# TASK REQUIREMENTS:
Your answer must be a single number: how many lines of the data include "scale".

# DATASET RECORDS:
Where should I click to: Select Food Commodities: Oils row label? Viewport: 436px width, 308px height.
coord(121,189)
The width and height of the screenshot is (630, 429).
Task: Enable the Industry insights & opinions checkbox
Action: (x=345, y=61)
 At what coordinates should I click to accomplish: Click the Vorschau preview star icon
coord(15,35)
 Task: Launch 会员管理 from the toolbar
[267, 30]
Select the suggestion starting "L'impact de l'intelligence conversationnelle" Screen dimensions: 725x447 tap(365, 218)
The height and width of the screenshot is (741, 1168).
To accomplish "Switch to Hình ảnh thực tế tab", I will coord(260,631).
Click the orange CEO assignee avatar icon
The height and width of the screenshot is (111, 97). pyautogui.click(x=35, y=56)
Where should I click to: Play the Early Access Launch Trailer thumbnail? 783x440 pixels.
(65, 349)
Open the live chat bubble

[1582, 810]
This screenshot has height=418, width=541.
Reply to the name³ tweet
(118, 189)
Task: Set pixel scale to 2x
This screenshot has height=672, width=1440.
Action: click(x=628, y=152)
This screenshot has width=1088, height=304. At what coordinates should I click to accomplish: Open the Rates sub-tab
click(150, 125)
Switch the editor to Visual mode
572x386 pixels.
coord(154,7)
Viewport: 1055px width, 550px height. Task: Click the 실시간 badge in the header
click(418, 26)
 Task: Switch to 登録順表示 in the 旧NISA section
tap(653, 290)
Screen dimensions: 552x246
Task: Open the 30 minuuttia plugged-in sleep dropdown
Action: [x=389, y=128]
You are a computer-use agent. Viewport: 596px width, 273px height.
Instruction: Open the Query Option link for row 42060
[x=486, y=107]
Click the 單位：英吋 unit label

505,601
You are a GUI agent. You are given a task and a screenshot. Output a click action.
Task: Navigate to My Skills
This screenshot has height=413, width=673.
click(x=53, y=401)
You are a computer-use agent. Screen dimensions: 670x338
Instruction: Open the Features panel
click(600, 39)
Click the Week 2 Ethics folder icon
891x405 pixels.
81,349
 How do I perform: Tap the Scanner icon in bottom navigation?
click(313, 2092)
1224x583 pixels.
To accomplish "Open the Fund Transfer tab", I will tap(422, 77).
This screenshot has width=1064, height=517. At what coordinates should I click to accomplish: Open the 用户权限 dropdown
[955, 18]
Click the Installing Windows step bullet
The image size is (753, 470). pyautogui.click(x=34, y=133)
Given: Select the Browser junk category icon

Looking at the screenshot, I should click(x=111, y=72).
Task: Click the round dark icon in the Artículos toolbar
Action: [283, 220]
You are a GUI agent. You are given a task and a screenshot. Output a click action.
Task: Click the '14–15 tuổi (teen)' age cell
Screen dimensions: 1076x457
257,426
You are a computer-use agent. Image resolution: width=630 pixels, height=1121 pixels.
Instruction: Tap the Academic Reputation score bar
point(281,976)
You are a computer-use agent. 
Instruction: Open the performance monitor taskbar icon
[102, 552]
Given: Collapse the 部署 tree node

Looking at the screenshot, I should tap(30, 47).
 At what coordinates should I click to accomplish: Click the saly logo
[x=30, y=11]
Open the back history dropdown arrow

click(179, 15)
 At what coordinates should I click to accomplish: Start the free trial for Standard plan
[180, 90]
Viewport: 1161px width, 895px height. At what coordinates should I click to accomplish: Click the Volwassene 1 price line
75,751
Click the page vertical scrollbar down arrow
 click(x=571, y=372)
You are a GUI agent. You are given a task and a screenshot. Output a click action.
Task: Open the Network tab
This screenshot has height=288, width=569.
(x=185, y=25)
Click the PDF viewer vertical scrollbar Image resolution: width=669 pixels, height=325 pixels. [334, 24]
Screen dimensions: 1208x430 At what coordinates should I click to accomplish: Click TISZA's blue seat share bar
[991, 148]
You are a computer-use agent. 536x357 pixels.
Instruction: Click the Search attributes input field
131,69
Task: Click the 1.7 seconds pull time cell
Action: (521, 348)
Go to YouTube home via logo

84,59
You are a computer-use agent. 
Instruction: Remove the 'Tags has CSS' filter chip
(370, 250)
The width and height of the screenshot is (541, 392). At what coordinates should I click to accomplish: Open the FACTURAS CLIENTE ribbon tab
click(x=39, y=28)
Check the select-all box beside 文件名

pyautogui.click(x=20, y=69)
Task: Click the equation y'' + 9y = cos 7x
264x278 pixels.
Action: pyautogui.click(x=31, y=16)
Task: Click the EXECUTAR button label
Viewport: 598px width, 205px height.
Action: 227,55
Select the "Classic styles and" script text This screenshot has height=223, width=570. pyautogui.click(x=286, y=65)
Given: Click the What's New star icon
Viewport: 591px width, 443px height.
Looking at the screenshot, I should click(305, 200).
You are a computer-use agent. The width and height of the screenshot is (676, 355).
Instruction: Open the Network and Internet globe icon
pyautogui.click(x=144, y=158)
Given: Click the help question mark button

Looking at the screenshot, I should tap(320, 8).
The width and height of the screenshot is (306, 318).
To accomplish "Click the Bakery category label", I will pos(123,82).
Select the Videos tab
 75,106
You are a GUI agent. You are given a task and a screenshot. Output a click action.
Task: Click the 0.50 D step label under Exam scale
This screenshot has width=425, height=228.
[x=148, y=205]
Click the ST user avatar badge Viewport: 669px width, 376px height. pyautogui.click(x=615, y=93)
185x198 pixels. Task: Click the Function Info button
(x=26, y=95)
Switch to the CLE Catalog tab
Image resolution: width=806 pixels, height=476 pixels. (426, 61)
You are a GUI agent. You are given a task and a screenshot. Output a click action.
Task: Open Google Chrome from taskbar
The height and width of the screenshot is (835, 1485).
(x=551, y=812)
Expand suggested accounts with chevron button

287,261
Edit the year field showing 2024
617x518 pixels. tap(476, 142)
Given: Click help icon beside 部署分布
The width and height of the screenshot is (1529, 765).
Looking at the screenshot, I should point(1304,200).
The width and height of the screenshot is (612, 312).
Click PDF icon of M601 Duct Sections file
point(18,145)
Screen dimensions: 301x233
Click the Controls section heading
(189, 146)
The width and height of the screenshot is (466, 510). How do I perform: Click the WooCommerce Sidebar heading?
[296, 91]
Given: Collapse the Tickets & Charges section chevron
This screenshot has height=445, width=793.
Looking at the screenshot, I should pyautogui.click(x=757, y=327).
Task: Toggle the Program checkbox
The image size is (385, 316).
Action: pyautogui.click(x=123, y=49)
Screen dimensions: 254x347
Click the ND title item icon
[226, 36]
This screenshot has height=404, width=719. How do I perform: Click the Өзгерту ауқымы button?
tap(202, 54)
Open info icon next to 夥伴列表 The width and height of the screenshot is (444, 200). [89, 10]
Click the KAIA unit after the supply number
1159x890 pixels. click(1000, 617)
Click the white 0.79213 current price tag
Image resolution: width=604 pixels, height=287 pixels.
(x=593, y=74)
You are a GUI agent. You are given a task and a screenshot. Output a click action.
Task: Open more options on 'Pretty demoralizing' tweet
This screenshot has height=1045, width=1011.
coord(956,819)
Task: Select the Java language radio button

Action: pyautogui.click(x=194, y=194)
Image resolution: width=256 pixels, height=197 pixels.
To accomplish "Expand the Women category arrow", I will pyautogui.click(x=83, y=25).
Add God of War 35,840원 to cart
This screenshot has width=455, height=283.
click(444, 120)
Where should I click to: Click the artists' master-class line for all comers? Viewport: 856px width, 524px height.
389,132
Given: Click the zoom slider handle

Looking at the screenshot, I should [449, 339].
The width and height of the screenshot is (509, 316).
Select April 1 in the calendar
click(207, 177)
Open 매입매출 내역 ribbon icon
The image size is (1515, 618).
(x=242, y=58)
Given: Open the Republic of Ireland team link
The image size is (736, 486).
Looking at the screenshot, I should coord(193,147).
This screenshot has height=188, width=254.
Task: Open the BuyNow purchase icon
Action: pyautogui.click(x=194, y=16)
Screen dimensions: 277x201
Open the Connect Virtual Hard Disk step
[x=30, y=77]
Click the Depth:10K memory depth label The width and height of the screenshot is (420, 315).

# PROBLEM SOLUTION:
2